Moni Ovadia :Il clown e gli amici
Il quotidiano israeliano Ha’arets, ripeto israeliano, sottolineo israeliano, ribadisco israeliano, uno degli organi di stampa più importanti dello Stato d’Israele, letto da lettori israeliani, il 5 ottobre 2010 ha pubblicato un editoriale dal titolo: «Dimmi chi sono i tuoi amici e...». Da questo articolo, facilmente reperibile integralmente in inglese sul web, traggo i seguenti passaggi che riporto per i lettori dell’Unità: «Ancora una volta il patetico clown d’Europa Silvio Berlusconi si è esibito in una mediocre barzelletta provando quanta poca dignità sia rimasta nella politica italiana. Questa volta la barzelletta si basava su motivi antisemiti e rendeva leggiadre le vittime dell’Olocausto (...) ma per quanto gliene cale al governo israeliano, Berlusconi può riposare tranquillo con le sue orge e i suoi discorsi demagogici (...) in generale il cinguettio europeo-occidentale non dovrebbe fuorviare gli israeliani. (...) Berlusconi è un grande amico di Israele e in quanto tale gli è concesso di essere antisemita.
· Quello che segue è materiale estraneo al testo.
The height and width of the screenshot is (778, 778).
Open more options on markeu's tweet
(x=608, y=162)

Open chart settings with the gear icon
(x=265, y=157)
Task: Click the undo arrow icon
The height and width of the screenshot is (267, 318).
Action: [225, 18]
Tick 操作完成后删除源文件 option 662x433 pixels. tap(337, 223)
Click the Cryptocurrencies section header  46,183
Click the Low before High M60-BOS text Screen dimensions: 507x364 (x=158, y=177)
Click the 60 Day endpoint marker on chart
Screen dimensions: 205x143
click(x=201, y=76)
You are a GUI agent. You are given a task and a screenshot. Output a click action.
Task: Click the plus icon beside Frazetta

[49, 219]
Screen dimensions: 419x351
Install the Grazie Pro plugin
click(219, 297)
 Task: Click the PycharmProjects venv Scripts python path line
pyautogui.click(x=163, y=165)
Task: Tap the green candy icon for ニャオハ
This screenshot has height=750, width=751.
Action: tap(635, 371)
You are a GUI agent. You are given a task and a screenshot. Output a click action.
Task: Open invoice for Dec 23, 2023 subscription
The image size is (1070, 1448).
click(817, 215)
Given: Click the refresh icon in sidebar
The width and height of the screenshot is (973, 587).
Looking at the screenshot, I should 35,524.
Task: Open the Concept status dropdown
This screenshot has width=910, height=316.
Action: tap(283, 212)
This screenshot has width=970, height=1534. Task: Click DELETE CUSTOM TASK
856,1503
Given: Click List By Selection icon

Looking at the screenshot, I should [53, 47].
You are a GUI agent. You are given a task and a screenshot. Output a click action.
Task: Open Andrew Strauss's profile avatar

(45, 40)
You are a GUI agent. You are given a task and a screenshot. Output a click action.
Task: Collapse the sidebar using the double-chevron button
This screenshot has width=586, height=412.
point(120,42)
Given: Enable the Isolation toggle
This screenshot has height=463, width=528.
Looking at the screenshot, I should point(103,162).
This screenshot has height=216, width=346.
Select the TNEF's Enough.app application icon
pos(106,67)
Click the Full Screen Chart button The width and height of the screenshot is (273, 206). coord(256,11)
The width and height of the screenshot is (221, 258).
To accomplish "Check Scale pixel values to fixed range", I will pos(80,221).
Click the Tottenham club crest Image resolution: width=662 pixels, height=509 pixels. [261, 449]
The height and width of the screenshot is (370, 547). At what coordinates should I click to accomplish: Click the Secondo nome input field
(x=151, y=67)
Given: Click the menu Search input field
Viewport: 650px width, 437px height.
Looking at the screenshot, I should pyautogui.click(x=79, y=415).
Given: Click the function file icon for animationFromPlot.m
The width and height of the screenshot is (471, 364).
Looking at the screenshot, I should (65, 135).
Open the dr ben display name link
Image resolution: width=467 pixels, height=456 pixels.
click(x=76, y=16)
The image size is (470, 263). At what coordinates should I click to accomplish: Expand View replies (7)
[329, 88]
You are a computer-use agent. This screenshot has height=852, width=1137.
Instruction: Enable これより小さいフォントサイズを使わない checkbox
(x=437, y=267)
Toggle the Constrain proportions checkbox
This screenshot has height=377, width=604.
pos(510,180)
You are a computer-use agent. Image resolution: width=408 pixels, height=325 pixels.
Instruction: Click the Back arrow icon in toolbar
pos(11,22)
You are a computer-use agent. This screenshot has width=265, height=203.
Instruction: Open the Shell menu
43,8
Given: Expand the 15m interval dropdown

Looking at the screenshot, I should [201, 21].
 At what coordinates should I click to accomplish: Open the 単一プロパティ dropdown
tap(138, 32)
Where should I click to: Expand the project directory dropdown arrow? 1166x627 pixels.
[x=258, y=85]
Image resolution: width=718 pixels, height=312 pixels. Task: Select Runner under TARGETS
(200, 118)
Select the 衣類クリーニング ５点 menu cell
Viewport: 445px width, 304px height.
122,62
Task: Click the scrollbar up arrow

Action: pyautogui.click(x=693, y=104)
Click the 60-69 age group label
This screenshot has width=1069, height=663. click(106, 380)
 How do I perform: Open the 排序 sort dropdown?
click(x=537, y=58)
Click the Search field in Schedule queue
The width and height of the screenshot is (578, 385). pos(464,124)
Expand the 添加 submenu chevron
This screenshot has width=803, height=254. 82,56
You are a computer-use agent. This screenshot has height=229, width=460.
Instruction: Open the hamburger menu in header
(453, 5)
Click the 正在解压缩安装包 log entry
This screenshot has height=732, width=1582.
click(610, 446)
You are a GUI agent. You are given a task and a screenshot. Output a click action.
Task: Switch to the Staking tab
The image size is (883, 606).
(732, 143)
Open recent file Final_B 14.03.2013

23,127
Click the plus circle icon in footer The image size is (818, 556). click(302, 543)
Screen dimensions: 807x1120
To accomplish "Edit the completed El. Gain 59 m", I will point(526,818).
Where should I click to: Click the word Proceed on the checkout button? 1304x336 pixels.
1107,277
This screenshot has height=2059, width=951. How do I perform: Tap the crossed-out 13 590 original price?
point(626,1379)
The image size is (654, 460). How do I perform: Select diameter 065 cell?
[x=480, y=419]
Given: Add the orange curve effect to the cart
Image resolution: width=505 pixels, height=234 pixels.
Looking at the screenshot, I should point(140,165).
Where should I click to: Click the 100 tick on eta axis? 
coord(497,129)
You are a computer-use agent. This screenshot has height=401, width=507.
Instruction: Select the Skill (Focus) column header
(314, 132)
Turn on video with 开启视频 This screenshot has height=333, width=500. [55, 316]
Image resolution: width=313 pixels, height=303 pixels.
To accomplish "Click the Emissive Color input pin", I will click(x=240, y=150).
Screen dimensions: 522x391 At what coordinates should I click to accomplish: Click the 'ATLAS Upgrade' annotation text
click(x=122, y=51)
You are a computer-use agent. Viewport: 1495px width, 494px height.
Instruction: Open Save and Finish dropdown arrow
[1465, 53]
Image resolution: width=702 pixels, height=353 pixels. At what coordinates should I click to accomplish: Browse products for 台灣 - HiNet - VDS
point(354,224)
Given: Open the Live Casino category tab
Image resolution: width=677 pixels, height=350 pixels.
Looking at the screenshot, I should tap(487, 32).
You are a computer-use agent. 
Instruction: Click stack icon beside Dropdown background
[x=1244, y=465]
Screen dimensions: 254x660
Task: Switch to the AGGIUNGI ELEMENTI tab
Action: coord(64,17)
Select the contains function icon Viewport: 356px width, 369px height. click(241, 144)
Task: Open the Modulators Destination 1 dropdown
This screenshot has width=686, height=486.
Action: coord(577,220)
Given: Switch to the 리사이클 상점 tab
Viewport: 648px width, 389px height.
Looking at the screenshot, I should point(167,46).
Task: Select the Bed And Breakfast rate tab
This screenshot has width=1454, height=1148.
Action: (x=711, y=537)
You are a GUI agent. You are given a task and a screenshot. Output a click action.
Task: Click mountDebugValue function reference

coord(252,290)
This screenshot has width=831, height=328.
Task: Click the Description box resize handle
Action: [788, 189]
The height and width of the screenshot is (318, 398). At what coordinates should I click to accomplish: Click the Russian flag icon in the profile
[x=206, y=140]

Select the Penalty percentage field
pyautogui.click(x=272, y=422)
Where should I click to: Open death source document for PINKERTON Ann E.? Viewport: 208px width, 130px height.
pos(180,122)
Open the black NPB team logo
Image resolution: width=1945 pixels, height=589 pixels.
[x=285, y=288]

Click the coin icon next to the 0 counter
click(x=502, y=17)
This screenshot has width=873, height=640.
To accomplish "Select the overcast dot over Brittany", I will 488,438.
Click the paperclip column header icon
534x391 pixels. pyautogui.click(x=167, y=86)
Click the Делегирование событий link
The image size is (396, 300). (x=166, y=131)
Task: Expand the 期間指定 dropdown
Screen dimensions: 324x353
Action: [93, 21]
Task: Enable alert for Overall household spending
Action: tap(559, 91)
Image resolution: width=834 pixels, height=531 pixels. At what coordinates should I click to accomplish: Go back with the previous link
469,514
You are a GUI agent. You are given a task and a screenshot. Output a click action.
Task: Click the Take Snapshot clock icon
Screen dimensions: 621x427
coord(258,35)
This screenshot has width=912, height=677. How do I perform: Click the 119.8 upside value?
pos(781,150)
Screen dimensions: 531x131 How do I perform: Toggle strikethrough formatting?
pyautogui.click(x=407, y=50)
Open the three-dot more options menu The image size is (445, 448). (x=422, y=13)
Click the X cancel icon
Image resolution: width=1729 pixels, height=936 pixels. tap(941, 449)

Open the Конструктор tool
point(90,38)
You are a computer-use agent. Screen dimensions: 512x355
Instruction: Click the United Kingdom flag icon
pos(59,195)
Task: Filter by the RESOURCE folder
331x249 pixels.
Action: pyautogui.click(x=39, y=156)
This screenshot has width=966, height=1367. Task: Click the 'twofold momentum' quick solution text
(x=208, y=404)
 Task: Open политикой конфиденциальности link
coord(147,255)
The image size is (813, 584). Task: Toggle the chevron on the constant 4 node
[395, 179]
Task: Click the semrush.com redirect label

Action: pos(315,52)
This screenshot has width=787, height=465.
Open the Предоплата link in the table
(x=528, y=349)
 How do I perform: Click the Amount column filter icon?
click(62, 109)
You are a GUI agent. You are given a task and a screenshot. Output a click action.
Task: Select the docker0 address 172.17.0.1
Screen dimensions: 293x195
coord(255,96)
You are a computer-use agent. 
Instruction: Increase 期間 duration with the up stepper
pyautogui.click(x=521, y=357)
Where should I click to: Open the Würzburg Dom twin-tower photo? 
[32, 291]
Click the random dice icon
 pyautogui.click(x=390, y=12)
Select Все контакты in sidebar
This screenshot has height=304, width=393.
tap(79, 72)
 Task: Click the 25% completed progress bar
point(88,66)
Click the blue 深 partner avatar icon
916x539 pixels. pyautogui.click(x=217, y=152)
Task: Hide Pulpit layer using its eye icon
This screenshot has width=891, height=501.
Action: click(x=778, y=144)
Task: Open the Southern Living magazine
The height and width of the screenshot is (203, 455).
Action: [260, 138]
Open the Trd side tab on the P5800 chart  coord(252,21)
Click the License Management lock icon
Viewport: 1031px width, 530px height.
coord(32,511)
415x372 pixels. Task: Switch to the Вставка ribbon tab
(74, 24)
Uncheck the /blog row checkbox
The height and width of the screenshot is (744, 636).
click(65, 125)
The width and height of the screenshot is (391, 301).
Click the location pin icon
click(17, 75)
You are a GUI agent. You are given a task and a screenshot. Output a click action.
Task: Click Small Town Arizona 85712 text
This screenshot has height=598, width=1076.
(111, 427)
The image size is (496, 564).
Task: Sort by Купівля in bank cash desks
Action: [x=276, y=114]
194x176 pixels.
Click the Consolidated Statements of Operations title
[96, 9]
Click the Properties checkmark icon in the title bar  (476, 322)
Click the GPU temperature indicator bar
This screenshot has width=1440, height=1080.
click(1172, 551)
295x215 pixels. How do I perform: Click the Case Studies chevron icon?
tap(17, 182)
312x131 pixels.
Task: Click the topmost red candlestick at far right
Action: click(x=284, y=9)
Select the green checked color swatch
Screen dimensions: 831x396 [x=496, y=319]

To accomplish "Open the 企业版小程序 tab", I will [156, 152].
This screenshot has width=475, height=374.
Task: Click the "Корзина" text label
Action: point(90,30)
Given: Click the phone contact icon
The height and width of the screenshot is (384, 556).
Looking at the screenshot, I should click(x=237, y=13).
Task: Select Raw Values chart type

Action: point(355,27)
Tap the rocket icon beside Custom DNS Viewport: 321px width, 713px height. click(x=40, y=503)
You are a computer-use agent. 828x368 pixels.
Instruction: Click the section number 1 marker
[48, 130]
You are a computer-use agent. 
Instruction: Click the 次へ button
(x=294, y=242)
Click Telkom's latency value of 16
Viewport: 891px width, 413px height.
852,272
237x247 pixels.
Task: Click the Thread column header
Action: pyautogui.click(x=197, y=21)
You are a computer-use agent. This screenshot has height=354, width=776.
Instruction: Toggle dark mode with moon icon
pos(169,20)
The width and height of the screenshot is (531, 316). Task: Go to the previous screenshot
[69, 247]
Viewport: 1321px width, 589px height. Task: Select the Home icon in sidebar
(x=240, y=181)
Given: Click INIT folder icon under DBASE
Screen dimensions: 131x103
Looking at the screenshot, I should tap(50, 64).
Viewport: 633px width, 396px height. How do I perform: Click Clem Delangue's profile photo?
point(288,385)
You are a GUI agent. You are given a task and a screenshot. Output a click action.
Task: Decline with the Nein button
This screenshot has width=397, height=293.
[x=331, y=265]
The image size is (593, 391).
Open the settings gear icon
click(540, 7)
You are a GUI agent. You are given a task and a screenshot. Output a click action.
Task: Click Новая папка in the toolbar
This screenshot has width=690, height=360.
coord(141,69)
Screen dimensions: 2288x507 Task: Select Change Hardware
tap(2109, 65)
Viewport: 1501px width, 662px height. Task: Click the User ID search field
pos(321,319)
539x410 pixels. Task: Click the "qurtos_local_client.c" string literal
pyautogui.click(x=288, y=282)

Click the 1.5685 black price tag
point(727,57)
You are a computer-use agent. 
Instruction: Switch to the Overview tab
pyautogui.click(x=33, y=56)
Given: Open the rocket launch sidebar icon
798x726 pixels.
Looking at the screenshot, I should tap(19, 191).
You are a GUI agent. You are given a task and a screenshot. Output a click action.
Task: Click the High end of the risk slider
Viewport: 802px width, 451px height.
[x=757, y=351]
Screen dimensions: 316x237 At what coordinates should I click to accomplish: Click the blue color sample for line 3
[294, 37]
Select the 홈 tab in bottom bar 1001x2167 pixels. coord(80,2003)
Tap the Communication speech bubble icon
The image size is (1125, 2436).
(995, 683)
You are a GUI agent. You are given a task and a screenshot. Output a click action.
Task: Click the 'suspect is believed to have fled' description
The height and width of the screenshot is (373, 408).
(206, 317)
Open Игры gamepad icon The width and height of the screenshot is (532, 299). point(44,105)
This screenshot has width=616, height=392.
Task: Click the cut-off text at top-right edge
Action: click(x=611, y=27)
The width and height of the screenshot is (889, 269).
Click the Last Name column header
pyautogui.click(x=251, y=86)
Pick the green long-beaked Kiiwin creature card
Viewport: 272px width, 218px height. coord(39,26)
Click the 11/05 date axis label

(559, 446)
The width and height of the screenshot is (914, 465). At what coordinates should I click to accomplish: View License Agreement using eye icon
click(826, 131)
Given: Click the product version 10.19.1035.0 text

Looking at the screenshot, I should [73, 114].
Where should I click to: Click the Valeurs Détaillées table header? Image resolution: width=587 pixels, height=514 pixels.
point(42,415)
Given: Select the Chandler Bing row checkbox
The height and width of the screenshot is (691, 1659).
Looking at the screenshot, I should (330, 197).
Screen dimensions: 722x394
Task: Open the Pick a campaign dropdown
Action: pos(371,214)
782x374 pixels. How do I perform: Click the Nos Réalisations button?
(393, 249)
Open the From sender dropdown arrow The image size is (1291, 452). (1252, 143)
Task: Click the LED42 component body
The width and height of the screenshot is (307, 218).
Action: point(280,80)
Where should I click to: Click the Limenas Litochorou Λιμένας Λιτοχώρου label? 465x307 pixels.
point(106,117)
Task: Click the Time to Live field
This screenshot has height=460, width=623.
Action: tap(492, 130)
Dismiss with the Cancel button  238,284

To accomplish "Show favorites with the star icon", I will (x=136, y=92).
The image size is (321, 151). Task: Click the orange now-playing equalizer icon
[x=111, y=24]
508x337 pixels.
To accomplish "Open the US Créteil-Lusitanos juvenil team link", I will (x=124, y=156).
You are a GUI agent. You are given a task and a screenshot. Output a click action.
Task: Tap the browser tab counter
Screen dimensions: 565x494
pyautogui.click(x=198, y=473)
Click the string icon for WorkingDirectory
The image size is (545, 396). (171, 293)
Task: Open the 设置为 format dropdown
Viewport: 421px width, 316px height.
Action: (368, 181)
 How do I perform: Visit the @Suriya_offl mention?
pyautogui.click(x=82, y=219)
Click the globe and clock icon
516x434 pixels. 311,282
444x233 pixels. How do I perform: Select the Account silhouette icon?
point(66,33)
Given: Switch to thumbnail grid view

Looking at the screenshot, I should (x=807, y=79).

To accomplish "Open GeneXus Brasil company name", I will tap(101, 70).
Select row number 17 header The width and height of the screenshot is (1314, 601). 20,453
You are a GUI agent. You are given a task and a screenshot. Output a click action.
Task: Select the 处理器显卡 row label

Il suo governo sponsorizza anche la propaganda razzista contro i musulmani. (...) Sostenuta dai trend irredentisti della ricca Italia settentrionale, molti italiani pensano di potere infrangere ogni confine morale nel loro comportamento verso gli stranieri. Disgustosamente il ciarpame sull’Olocausto serve da comoda copertura per il razzismo (...). Per quanto riguarda l’opinione pubblica israeliana, il confronto con il passato ci offre un’incondizionata accettazione nella famiglia delle nazioni, ovvero le nazioni occidentali. E fin quando si comportano come noi - costruendo barriere, occupando territori, controllando strade e villaggi arabi - ci possiamo sentire prorio a casa».
Con queste citazioni israeliane voglio solo dire che ci sono israeliani e israeliani, amici e amici. Tutto qui.